Born in Tel Aviv, Morani Kornberg spent her life oscillating between the U.S. and the Middle East. She is an author, scholar, artist, and performer who has had an array of jobs – from volunteering as an EMT to selling tarot cards and crystals at a new age store, from conducting air traffic control to establishing a university writing center. After completing her B.A. in Psychology & English from Tel Aviv University, Morani moved back to the U.S. to obtain her Ph.D. in English from the University at Buffalo’s Poetics Program. Her dissertation research focused on protest poetry, collective memory, national identity, and decolonization in Israel-Palestine.
Morani has published widely across genres, including academic articles, poems, translations, and a poetry collection Dear Darwish. She taught literature, writing, and theory at the University of California, Los Angeles (UCLA), the University at Buffalo, and Tel Aviv University. Morani’s peer-reviewed essays have been published in leading academic journals, including Journal of Postcolonial Writing, Poetics Today, Research in African Literatures, and Feminist Formations. Morani was a member of TAU’s Playback Improv Theater and Buffalo’s Poets Theater. She also participated in Oral Storytelling Shows at the Markaz/Levantine Center and the Writing Pad L.A., where she performed her solo show Letting Go of Zelda. Morani’s television pilot “Obsessed” placed in the Top Ten 2022 GoldenScript TV Competition and was a Quarterfinalist in Screencraft’s 2023 TV Pilot Screenplay Competition. She was recently a fellow in the 2023 1IN4 Writers - Writers Mentorship Program, and previously in RespectAbility’s 2022 Summer Entertainment Lab and the 2022 Women in Film Peer Mentoring Program.

§ Extracted information:
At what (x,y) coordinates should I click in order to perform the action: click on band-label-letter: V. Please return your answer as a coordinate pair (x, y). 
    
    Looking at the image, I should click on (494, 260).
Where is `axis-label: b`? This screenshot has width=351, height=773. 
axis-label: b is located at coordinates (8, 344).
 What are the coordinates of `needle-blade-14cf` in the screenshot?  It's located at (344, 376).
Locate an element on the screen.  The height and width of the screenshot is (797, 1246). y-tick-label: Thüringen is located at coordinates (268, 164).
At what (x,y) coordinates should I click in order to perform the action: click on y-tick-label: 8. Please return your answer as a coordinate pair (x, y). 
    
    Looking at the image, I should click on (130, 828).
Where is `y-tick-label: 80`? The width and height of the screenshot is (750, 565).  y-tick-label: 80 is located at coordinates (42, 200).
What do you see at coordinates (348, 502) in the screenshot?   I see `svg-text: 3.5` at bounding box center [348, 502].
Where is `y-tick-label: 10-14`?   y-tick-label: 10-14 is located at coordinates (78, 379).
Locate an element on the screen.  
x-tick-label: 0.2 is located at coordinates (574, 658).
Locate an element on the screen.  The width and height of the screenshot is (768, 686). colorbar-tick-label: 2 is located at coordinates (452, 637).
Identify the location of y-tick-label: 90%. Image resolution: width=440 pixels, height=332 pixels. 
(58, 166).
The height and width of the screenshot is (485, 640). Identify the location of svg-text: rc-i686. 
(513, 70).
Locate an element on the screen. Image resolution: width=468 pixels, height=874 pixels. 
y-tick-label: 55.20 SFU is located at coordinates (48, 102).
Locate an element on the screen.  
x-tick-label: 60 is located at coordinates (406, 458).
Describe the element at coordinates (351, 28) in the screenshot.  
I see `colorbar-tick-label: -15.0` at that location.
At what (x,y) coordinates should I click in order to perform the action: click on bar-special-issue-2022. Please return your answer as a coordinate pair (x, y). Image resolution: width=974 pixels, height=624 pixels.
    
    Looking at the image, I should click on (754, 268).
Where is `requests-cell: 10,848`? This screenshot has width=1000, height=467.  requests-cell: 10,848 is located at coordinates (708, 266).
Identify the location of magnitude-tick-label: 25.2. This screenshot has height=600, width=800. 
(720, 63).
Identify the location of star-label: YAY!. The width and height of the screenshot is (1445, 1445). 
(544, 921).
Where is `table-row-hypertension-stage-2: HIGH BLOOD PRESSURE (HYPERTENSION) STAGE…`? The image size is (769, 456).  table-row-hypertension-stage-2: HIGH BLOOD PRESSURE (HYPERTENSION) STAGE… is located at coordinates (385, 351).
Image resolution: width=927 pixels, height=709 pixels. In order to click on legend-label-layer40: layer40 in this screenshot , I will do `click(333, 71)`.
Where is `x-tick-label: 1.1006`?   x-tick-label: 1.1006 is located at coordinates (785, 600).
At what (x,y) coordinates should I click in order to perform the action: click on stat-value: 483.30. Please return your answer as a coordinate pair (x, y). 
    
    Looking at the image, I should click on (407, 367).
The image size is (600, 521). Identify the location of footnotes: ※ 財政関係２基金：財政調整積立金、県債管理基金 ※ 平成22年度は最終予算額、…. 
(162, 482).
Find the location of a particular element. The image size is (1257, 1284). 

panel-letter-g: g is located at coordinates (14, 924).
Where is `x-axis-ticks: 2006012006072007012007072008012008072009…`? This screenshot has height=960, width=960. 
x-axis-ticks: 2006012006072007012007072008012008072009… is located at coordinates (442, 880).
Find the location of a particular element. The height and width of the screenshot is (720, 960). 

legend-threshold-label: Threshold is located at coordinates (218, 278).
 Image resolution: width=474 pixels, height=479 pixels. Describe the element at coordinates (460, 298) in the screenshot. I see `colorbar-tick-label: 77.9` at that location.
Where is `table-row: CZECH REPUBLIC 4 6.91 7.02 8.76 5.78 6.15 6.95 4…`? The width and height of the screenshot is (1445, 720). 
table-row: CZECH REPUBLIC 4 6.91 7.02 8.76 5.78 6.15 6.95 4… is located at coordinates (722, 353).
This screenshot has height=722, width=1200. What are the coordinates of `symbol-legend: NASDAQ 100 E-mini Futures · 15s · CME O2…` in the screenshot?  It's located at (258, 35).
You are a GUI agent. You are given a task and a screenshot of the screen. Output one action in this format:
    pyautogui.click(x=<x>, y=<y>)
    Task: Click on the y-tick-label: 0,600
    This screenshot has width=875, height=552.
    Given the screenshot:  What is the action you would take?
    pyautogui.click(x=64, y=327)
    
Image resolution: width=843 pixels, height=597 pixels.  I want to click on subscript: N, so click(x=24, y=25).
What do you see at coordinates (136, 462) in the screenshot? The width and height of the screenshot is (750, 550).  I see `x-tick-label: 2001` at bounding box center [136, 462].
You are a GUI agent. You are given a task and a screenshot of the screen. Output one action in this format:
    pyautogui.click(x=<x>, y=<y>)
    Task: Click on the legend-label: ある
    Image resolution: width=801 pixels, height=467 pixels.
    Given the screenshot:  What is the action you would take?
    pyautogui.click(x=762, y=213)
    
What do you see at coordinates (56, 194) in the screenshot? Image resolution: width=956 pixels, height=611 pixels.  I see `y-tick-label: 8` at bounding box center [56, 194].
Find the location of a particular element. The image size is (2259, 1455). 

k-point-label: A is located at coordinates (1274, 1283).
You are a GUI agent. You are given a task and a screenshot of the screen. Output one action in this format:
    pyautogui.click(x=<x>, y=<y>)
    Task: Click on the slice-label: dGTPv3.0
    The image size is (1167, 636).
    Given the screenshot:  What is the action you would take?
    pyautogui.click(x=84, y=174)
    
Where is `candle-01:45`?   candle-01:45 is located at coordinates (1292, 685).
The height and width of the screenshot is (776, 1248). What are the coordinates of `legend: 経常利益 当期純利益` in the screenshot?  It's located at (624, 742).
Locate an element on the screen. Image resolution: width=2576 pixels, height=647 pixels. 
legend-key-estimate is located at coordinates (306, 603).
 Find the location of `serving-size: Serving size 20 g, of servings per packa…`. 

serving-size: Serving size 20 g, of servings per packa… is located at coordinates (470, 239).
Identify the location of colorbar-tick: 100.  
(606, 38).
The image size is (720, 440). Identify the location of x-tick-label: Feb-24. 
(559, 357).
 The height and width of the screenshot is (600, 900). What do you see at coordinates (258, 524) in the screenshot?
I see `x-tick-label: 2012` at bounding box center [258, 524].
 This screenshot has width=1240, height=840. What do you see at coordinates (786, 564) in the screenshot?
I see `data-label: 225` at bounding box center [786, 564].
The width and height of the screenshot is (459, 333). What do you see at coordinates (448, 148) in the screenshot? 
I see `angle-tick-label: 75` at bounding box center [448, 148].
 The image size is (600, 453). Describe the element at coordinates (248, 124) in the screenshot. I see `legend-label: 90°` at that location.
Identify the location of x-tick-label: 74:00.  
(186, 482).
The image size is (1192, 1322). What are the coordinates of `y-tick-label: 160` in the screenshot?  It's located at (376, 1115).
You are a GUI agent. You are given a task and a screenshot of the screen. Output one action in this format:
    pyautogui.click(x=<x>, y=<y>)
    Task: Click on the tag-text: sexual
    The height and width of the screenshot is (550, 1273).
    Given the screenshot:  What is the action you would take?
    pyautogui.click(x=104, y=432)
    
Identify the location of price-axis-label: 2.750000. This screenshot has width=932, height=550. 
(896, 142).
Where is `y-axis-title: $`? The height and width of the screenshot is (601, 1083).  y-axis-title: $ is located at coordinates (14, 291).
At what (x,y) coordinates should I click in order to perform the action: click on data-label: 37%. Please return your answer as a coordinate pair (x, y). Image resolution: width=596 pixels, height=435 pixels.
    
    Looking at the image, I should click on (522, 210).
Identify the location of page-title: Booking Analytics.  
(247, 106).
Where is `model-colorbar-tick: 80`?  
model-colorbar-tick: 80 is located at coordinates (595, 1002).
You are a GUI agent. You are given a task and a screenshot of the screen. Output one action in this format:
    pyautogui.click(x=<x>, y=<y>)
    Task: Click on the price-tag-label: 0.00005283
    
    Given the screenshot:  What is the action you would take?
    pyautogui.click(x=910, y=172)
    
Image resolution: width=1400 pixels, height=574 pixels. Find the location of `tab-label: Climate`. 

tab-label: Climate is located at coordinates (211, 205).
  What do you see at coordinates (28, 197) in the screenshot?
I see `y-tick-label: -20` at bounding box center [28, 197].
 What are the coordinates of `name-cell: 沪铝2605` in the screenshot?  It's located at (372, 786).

§ Required action:
Answer these questions using the biography of Morani Kornberg above:
1. From which university's program did Morani obtain her Ph.D. in English?
2. What is the title of her poetry collection?
3. What solo show did she perform at the Writing Pad L.A.?

§ Response to this task:
1. The University at Buffalo's Poetics Program.
2. Dear Darwish.
3. Letting Go of Zelda.